State Bank of India (SBI) has received Rs 83,702 crore in five days since November 10 as people rush to surrender old Rs 500 and Rs 1,000 notes after they were demonetised by the government. In tandem, the share price of the bank has gained 6.8 percent (calculated from closing price of Rs 259.75 on November 9) and closed at Rs 277.55 on Tuesday on the Bombay Stock Exchange (BSE).
The largest Indian lender by assets said that it was making all-out efforts to enable customers to access currencies of smaller denominations at the bank's ATMs. SBI chairman Arundhati Bhattacharya announced that the ATMs will soon start dispensing Rs 50 and Rs 20 currency notes. She also expressed hope that the queues at branches and ATMs will get thinner in the coming days.
"I think whatever conceens people had are abating by the day. On Sunday, we did 10 percent less transactions than Saturday. In southern states, we have done 25 percent less transactions on Monday than we did on Sunday. So obviously the number of people who are coming to the counters is reducing," Bhattacharya was quoted as saying by NDTV.

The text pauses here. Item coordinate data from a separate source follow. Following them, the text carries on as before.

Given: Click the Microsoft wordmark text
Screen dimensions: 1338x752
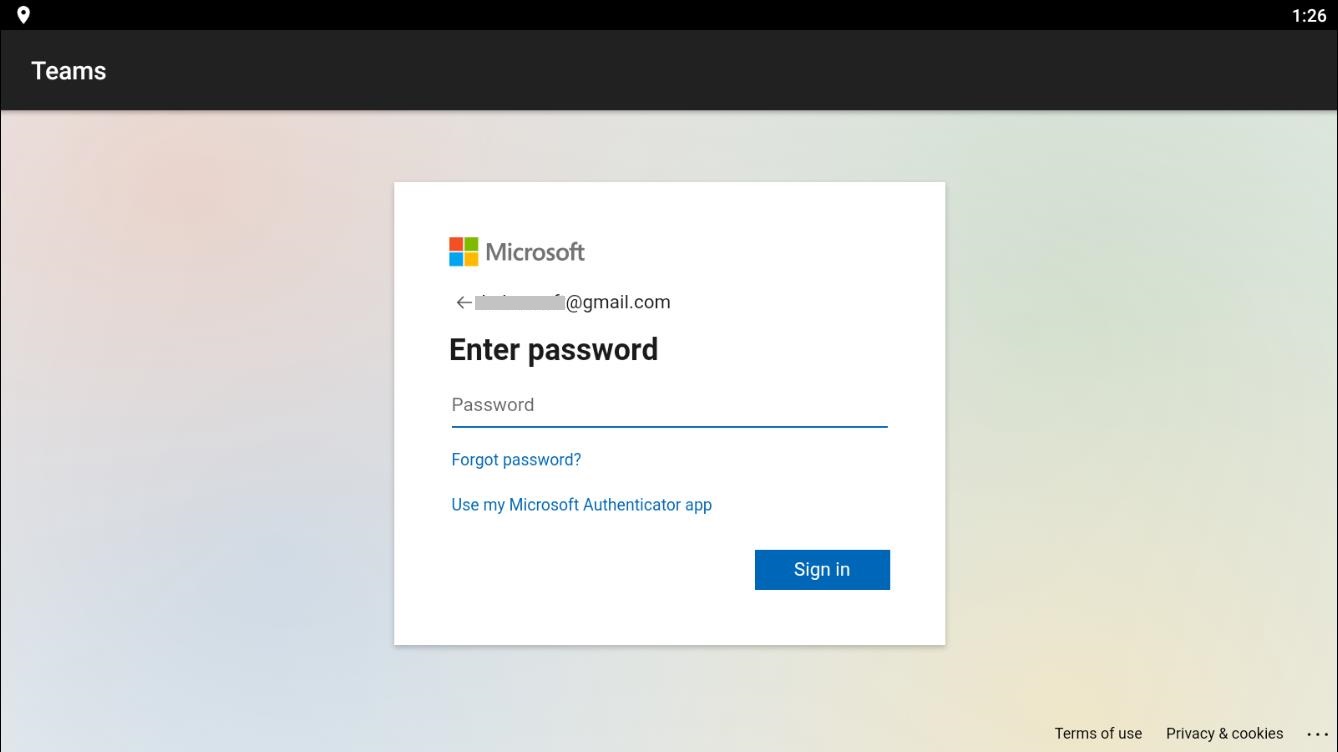Looking at the screenshot, I should pos(535,252).
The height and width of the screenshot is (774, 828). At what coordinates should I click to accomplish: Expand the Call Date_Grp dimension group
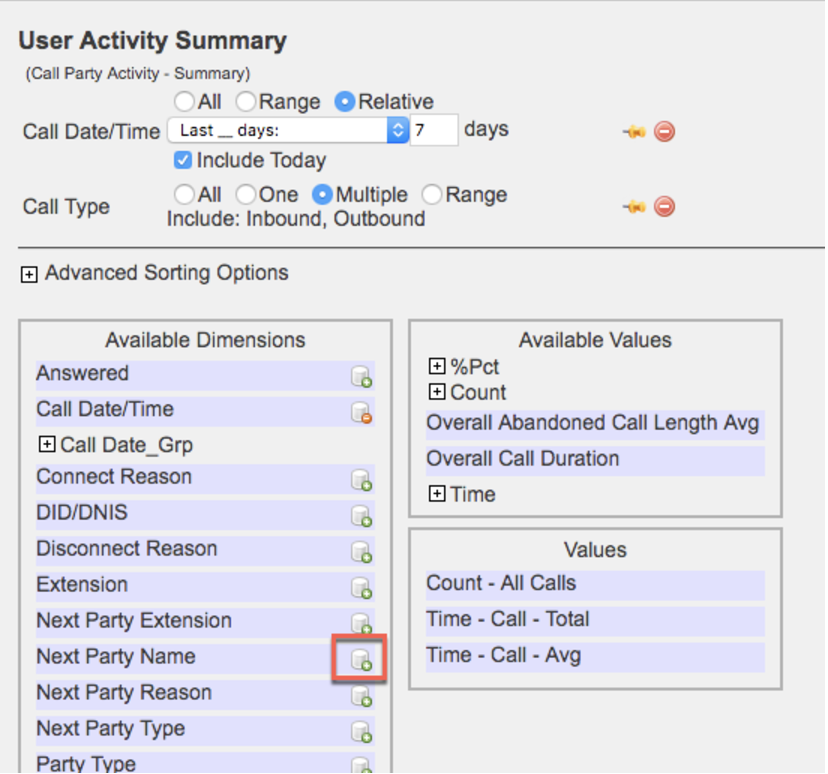46,445
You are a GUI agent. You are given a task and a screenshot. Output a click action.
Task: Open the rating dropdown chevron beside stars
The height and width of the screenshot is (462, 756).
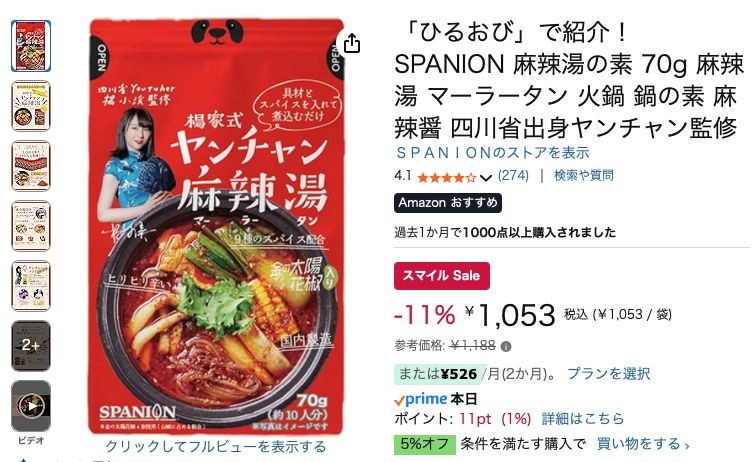[x=486, y=177]
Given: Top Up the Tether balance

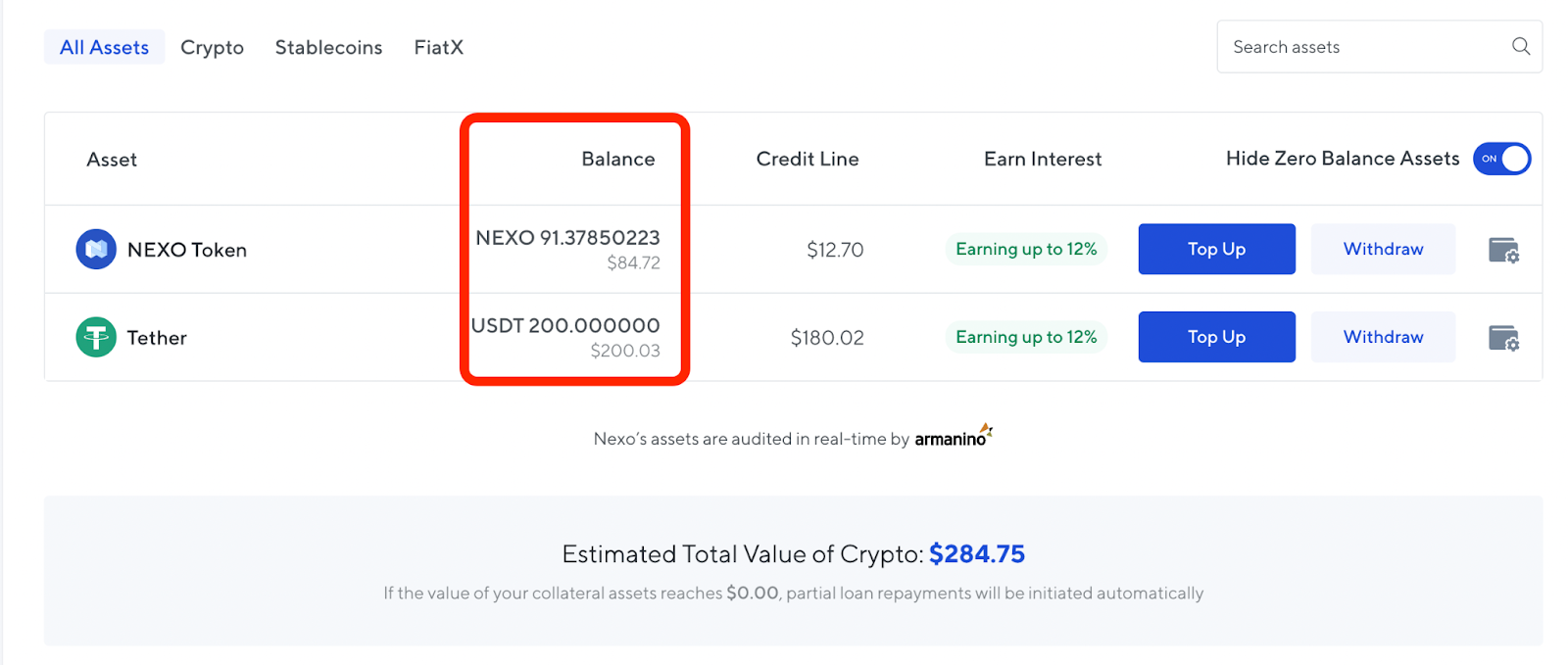Looking at the screenshot, I should click(1216, 337).
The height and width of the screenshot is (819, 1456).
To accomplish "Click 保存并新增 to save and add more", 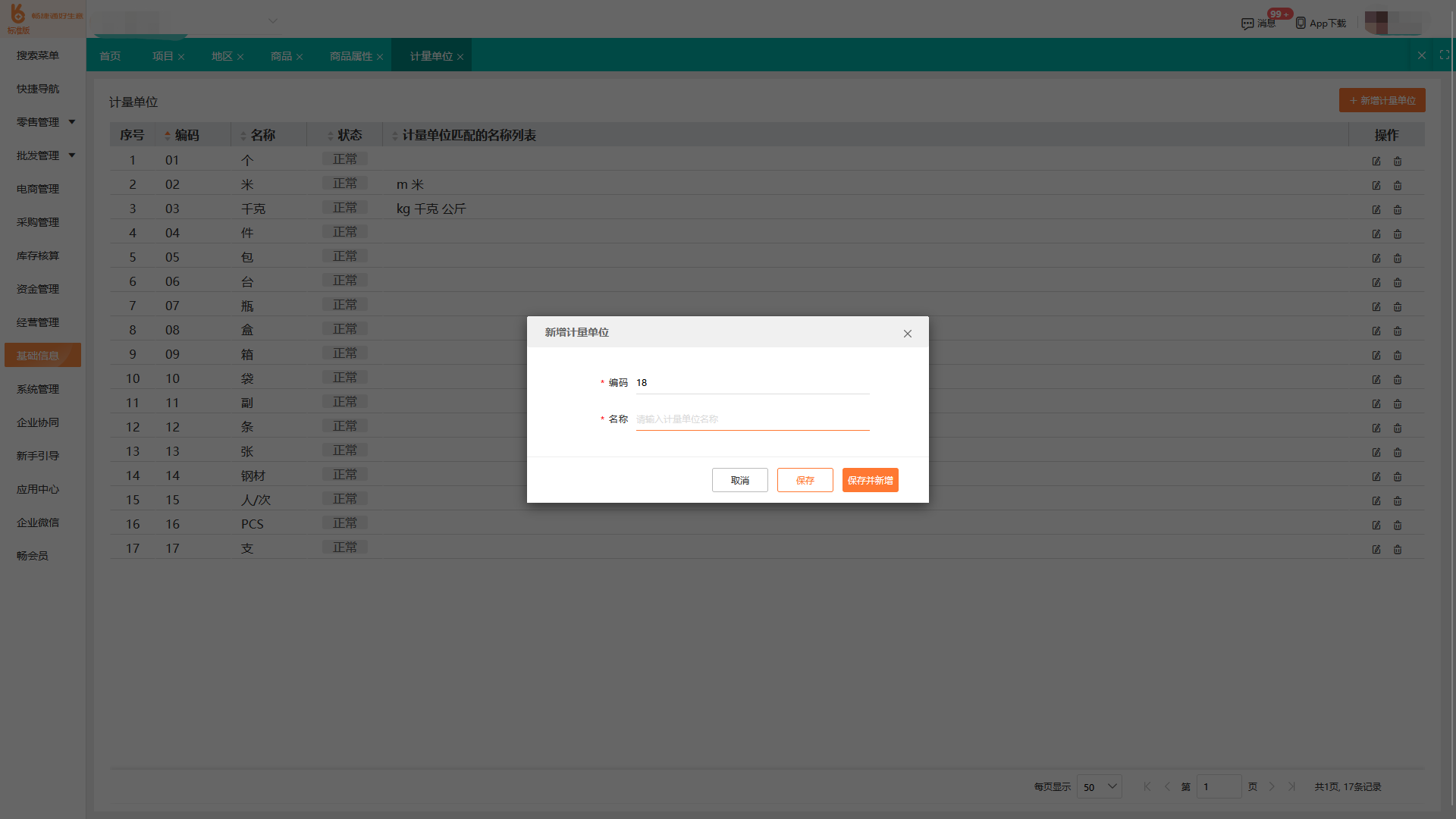I will click(869, 480).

"Most of our ATMs are now up and running. Though, we are having a problem of ATMs drying up quickly because we are still loading them with only 100-rupee notes and obviously there is still a physical limitation to the number of 100-rupee notes we can put in at a point of time," she added.
While this will come as a relief to people anxious to withdraw money, especially in smaller denominations, the government has tightened norms to limit the scope for excessive withdrawals by people.
"The facility of withdrawal of cash is getting restricted to a smaller number of people thereby denying the opportunity to another person who has not been able to reach the counter to withdraw cash," economic affairs secretary Shaktikanta Das said on Tuesday.
To curb this, the government has decided to resort to putting indelibe mark on the fingers of people who withdraw cash in order to prevent multiple withdrawals by the same person, thereby creating artificial scarcity for others.